* [Problem to work on]: What is needed is an exact copy of every entry below.
********************
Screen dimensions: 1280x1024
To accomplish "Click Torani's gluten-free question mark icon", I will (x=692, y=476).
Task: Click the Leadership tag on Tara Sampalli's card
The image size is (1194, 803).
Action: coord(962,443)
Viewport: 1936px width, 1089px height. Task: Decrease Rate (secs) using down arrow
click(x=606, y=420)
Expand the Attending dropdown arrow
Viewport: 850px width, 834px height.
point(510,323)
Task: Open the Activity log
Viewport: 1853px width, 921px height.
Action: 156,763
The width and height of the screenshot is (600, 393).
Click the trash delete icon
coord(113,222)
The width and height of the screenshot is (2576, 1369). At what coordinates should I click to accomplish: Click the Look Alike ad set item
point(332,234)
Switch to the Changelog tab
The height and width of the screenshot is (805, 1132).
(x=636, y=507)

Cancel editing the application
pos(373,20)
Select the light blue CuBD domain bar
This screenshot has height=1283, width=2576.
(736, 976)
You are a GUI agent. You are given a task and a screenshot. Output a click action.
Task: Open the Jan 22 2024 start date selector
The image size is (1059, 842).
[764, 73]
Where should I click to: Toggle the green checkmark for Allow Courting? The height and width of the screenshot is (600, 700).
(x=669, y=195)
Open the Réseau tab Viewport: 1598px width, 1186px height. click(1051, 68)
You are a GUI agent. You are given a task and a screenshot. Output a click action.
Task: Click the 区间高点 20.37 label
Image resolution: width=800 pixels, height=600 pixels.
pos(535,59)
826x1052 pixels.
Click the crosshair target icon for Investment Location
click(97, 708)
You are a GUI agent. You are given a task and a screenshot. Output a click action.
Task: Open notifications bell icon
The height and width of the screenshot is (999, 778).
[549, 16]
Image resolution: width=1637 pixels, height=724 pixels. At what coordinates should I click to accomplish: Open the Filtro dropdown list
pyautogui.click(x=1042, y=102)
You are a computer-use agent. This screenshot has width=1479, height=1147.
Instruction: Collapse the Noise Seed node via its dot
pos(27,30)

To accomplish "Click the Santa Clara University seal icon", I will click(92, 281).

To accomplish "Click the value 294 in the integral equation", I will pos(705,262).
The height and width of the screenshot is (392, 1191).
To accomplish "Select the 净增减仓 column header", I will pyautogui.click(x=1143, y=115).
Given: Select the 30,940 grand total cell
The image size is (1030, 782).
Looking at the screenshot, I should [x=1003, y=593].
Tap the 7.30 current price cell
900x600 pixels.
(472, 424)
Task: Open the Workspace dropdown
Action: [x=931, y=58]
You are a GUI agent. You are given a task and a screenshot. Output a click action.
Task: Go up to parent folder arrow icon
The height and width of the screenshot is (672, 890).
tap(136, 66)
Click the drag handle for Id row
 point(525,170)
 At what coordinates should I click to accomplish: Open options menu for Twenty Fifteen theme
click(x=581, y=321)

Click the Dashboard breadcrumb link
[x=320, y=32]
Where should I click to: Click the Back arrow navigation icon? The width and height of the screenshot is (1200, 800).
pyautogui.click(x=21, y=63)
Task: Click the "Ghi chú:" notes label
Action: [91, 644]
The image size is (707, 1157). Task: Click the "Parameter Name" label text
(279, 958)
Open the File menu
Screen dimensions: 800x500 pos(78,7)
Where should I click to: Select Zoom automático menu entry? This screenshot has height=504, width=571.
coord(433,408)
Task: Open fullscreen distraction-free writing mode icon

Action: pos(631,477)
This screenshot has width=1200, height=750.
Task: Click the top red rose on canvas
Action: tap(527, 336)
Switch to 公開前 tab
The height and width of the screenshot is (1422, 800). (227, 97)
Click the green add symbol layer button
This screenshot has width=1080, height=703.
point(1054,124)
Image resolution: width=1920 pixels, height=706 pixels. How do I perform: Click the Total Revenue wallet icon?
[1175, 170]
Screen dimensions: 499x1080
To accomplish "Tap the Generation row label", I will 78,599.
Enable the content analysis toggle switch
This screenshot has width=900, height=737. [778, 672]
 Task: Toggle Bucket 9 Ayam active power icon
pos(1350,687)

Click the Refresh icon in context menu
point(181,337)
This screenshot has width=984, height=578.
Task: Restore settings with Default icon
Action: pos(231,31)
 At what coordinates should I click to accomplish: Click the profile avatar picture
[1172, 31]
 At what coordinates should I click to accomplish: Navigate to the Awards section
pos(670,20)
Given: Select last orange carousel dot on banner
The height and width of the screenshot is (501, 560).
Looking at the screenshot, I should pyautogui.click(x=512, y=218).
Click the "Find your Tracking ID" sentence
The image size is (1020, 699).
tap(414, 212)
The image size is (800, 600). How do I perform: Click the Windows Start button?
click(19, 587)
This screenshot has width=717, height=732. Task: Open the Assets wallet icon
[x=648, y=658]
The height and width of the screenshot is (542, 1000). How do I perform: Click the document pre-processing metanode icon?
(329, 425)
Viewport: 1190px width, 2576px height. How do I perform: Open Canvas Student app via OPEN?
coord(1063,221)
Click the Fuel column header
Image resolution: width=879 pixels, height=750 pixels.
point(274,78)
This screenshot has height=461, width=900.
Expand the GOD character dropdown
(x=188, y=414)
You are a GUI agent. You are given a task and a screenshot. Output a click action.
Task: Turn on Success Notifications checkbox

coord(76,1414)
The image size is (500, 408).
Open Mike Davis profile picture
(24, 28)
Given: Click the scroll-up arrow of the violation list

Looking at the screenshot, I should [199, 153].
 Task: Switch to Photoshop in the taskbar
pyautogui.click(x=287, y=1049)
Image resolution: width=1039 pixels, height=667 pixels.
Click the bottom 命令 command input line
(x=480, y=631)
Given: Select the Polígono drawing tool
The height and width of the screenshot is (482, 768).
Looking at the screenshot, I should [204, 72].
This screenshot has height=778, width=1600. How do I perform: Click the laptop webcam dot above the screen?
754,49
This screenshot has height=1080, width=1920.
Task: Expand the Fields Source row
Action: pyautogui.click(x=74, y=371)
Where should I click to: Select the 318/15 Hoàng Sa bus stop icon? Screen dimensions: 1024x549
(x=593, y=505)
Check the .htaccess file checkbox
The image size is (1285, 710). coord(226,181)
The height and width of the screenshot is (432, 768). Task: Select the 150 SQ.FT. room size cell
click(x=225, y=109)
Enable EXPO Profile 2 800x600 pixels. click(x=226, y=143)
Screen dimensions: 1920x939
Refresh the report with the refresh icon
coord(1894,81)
********************
* [Output]:
Screen dimensions: 1280x1024
To accomplish "Click Torani's gluten-free question mark icon", I will (x=692, y=476).
Task: Click the Leadership tag on Tara Sampalli's card
The image size is (1194, 803).
Action: coord(962,443)
Viewport: 1936px width, 1089px height. Task: Decrease Rate (secs) using down arrow
click(x=606, y=420)
Expand the Attending dropdown arrow
Viewport: 850px width, 834px height.
point(510,323)
Task: Open the Activity log
Viewport: 1853px width, 921px height.
Action: 156,763
The width and height of the screenshot is (600, 393).
Click the trash delete icon
coord(113,222)
The width and height of the screenshot is (2576, 1369). At what coordinates should I click to accomplish: Click the Look Alike ad set item
point(332,234)
Switch to the Changelog tab
The height and width of the screenshot is (805, 1132).
(x=636, y=507)

Cancel editing the application
pos(373,20)
Select the light blue CuBD domain bar
This screenshot has height=1283, width=2576.
(736, 976)
You are a GUI agent. You are given a task and a screenshot. Output a click action.
Task: Open the Jan 22 2024 start date selector
The image size is (1059, 842).
[764, 73]
Where should I click to: Toggle the green checkmark for Allow Courting? The height and width of the screenshot is (600, 700).
(x=669, y=195)
Open the Réseau tab Viewport: 1598px width, 1186px height. click(1051, 68)
You are a GUI agent. You are given a task and a screenshot. Output a click action.
Task: Click the 区间高点 20.37 label
Image resolution: width=800 pixels, height=600 pixels.
pos(535,59)
826x1052 pixels.
Click the crosshair target icon for Investment Location
click(97, 708)
You are a GUI agent. You are given a task and a screenshot. Output a click action.
Task: Open notifications bell icon
The height and width of the screenshot is (999, 778).
[549, 16]
Image resolution: width=1637 pixels, height=724 pixels. At what coordinates should I click to accomplish: Open the Filtro dropdown list
pyautogui.click(x=1042, y=102)
You are a computer-use agent. This screenshot has width=1479, height=1147.
Instruction: Collapse the Noise Seed node via its dot
pos(27,30)

To accomplish "Click the Santa Clara University seal icon", I will click(92, 281).

To accomplish "Click the value 294 in the integral equation", I will pos(705,262).
The height and width of the screenshot is (392, 1191).
To accomplish "Select the 净增减仓 column header", I will pyautogui.click(x=1143, y=115).
Given: Select the 30,940 grand total cell
The image size is (1030, 782).
Looking at the screenshot, I should [x=1003, y=593].
Tap the 7.30 current price cell
900x600 pixels.
(472, 424)
Task: Open the Workspace dropdown
Action: [x=931, y=58]
You are a GUI agent. You are given a task and a screenshot. Output a click action.
Task: Go up to parent folder arrow icon
The height and width of the screenshot is (672, 890).
tap(136, 66)
Click the drag handle for Id row
 point(525,170)
 At what coordinates should I click to accomplish: Open options menu for Twenty Fifteen theme
click(x=581, y=321)

Click the Dashboard breadcrumb link
[x=320, y=32]
Where should I click to: Click the Back arrow navigation icon? The width and height of the screenshot is (1200, 800).
pyautogui.click(x=21, y=63)
Task: Click the "Ghi chú:" notes label
Action: [91, 644]
The image size is (707, 1157). Task: Click the "Parameter Name" label text
(279, 958)
Open the File menu
Screen dimensions: 800x500 pos(78,7)
Where should I click to: Select Zoom automático menu entry? This screenshot has height=504, width=571.
coord(433,408)
Task: Open fullscreen distraction-free writing mode icon

Action: pos(631,477)
This screenshot has width=1200, height=750.
Task: Click the top red rose on canvas
Action: tap(527, 336)
Switch to 公開前 tab
The height and width of the screenshot is (1422, 800). (227, 97)
Click the green add symbol layer button
This screenshot has width=1080, height=703.
point(1054,124)
Image resolution: width=1920 pixels, height=706 pixels. How do I perform: Click the Total Revenue wallet icon?
[1175, 170]
Screen dimensions: 499x1080
To accomplish "Tap the Generation row label", I will 78,599.
Enable the content analysis toggle switch
This screenshot has width=900, height=737. [778, 672]
 Task: Toggle Bucket 9 Ayam active power icon
pos(1350,687)

Click the Refresh icon in context menu
point(181,337)
This screenshot has width=984, height=578.
Task: Restore settings with Default icon
Action: pos(231,31)
 At what coordinates should I click to accomplish: Click the profile avatar picture
[1172, 31]
 At what coordinates should I click to accomplish: Navigate to the Awards section
pos(670,20)
Given: Select last orange carousel dot on banner
The height and width of the screenshot is (501, 560).
Looking at the screenshot, I should pyautogui.click(x=512, y=218).
Click the "Find your Tracking ID" sentence
The image size is (1020, 699).
tap(414, 212)
The image size is (800, 600). How do I perform: Click the Windows Start button?
click(19, 587)
This screenshot has width=717, height=732. Task: Open the Assets wallet icon
[x=648, y=658]
The height and width of the screenshot is (542, 1000). How do I perform: Click the document pre-processing metanode icon?
(329, 425)
Viewport: 1190px width, 2576px height. How do I perform: Open Canvas Student app via OPEN?
coord(1063,221)
Click the Fuel column header
Image resolution: width=879 pixels, height=750 pixels.
point(274,78)
This screenshot has height=461, width=900.
Expand the GOD character dropdown
(x=188, y=414)
You are a GUI agent. You are given a task and a screenshot. Output a click action.
Task: Turn on Success Notifications checkbox

coord(76,1414)
The image size is (500, 408).
Open Mike Davis profile picture
(24, 28)
Given: Click the scroll-up arrow of the violation list

Looking at the screenshot, I should [199, 153].
 Task: Switch to Photoshop in the taskbar
pyautogui.click(x=287, y=1049)
Image resolution: width=1039 pixels, height=667 pixels.
Click the bottom 命令 command input line
(x=480, y=631)
Given: Select the Polígono drawing tool
The height and width of the screenshot is (482, 768).
Looking at the screenshot, I should [204, 72].
This screenshot has height=778, width=1600. How do I perform: Click the laptop webcam dot above the screen?
754,49
This screenshot has height=1080, width=1920.
Task: Expand the Fields Source row
Action: pyautogui.click(x=74, y=371)
Where should I click to: Select the 318/15 Hoàng Sa bus stop icon? Screen dimensions: 1024x549
(x=593, y=505)
Check the .htaccess file checkbox
The image size is (1285, 710). coord(226,181)
The height and width of the screenshot is (432, 768). Task: Select the 150 SQ.FT. room size cell
click(x=225, y=109)
Enable EXPO Profile 2 800x600 pixels. click(x=226, y=143)
Screen dimensions: 1920x939
Refresh the report with the refresh icon
coord(1894,81)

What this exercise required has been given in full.